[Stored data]

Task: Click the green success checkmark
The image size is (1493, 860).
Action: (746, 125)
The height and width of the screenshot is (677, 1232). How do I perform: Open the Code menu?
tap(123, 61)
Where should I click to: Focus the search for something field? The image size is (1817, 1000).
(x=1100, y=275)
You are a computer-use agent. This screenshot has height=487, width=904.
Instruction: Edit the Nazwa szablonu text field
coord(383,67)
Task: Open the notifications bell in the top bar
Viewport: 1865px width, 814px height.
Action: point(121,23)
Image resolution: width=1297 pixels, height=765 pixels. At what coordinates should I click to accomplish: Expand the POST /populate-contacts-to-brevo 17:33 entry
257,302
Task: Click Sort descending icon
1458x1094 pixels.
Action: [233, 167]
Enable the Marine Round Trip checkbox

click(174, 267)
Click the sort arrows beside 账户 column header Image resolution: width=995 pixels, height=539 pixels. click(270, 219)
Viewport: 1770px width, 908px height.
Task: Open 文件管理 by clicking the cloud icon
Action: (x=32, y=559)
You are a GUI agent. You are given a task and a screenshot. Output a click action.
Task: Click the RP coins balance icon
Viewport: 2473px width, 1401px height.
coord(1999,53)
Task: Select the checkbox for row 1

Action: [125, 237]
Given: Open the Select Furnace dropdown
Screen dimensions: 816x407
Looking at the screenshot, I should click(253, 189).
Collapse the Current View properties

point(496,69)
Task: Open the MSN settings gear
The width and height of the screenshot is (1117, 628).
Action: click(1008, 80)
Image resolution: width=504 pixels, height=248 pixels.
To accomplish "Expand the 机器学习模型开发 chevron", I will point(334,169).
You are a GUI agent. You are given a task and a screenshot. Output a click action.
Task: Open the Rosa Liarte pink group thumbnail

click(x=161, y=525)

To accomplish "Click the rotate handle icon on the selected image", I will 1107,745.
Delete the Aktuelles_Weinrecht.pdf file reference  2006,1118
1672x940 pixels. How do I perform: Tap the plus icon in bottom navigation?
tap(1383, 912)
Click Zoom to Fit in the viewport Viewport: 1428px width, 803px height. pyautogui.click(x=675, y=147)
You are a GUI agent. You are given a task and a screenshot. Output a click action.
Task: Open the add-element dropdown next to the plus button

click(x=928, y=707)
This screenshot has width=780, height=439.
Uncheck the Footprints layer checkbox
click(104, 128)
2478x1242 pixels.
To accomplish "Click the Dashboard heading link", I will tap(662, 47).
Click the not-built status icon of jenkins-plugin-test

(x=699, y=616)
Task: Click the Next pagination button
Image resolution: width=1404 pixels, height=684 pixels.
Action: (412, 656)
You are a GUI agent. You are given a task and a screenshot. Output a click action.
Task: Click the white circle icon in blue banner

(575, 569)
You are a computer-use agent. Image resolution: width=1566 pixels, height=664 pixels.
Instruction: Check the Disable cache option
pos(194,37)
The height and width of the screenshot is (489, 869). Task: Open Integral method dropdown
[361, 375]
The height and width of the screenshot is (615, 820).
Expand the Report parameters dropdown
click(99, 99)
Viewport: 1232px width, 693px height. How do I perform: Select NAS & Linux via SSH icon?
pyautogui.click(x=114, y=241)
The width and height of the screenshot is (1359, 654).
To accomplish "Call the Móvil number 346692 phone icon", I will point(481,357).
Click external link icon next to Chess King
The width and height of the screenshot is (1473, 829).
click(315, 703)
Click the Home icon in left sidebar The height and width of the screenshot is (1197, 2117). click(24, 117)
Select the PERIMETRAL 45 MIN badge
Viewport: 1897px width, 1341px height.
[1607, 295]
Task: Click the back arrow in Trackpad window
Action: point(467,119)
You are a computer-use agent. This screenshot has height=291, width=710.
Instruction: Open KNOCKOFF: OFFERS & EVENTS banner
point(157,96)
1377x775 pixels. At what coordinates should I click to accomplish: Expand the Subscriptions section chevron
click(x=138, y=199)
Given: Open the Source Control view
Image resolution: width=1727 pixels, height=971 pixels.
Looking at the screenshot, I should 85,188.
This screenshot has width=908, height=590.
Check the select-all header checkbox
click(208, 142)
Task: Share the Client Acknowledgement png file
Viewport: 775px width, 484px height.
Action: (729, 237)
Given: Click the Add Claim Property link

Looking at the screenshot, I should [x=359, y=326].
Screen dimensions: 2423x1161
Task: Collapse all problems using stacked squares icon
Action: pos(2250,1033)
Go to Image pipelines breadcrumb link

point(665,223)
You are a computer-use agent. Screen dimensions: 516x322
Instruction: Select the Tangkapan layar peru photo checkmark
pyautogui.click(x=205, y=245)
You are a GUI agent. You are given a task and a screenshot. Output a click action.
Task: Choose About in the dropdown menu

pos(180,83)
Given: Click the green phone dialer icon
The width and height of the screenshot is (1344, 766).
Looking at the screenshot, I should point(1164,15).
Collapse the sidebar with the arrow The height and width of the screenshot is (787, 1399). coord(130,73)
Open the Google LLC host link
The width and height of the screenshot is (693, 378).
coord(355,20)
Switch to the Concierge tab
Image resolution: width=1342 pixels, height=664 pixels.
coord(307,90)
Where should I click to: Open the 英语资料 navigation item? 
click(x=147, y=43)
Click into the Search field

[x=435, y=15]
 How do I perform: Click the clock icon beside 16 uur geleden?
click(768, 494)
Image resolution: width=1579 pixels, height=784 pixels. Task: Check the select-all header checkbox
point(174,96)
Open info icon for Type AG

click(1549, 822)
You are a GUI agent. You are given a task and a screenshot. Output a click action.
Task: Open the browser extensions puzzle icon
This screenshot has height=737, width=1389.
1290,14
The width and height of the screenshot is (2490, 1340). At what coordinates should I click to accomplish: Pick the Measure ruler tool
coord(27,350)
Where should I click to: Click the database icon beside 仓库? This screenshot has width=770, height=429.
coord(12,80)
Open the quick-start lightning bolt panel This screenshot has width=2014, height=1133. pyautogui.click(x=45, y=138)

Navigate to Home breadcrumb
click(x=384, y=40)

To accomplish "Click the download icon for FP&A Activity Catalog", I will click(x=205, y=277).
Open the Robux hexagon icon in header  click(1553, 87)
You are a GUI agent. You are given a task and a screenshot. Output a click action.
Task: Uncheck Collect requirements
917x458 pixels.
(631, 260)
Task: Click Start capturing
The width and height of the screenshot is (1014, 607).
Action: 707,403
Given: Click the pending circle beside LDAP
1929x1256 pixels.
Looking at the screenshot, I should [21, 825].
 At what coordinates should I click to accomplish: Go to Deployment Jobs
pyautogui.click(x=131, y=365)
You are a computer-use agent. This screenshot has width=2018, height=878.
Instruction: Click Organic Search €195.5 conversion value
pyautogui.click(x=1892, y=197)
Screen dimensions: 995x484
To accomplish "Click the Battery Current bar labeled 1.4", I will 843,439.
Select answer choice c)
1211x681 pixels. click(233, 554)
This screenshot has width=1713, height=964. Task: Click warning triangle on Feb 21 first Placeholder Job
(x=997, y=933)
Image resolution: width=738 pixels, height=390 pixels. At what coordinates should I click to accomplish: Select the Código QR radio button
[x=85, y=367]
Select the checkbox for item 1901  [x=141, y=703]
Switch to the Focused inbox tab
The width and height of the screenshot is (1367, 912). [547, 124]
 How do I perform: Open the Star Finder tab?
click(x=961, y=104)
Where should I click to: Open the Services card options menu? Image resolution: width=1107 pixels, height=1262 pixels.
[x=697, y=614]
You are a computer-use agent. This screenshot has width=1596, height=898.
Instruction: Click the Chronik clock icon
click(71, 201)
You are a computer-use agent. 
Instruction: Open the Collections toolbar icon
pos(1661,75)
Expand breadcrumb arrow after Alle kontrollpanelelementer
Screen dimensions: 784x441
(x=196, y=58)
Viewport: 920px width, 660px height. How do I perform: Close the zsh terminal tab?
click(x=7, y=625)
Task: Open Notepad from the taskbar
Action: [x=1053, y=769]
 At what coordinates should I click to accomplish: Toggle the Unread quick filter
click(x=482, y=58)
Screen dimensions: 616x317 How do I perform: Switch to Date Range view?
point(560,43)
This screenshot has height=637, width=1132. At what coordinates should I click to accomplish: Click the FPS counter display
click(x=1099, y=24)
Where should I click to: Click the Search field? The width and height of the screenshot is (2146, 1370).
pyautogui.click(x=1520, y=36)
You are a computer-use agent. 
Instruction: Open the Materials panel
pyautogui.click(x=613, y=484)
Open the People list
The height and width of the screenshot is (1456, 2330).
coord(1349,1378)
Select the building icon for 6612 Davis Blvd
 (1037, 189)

REQUIRED WORK = Word for word, restate the lines above from the line containing "has height=291, width=710." through the line containing "Given: Click the green phone dialer icon", with both included and nothing else.

RESULT =
You are a computer-use agent. This screenshot has height=291, width=710.
Instruction: Open KNOCKOFF: OFFERS & EVENTS banner
point(157,96)
1377x775 pixels. At what coordinates should I click to accomplish: Expand the Subscriptions section chevron
click(x=138, y=199)
Given: Open the Source Control view
Image resolution: width=1727 pixels, height=971 pixels.
Looking at the screenshot, I should 85,188.
This screenshot has width=908, height=590.
Check the select-all header checkbox
click(208, 142)
Task: Share the Client Acknowledgement png file
Viewport: 775px width, 484px height.
Action: (729, 237)
Given: Click the Add Claim Property link

Looking at the screenshot, I should [x=359, y=326].
Screen dimensions: 2423x1161
Task: Collapse all problems using stacked squares icon
Action: pos(2250,1033)
Go to Image pipelines breadcrumb link

point(665,223)
You are a computer-use agent. Screen dimensions: 516x322
Instruction: Select the Tangkapan layar peru photo checkmark
pyautogui.click(x=205, y=245)
You are a GUI agent. You are given a task and a screenshot. Output a click action.
Task: Choose About in the dropdown menu

pos(180,83)
Given: Click the green phone dialer icon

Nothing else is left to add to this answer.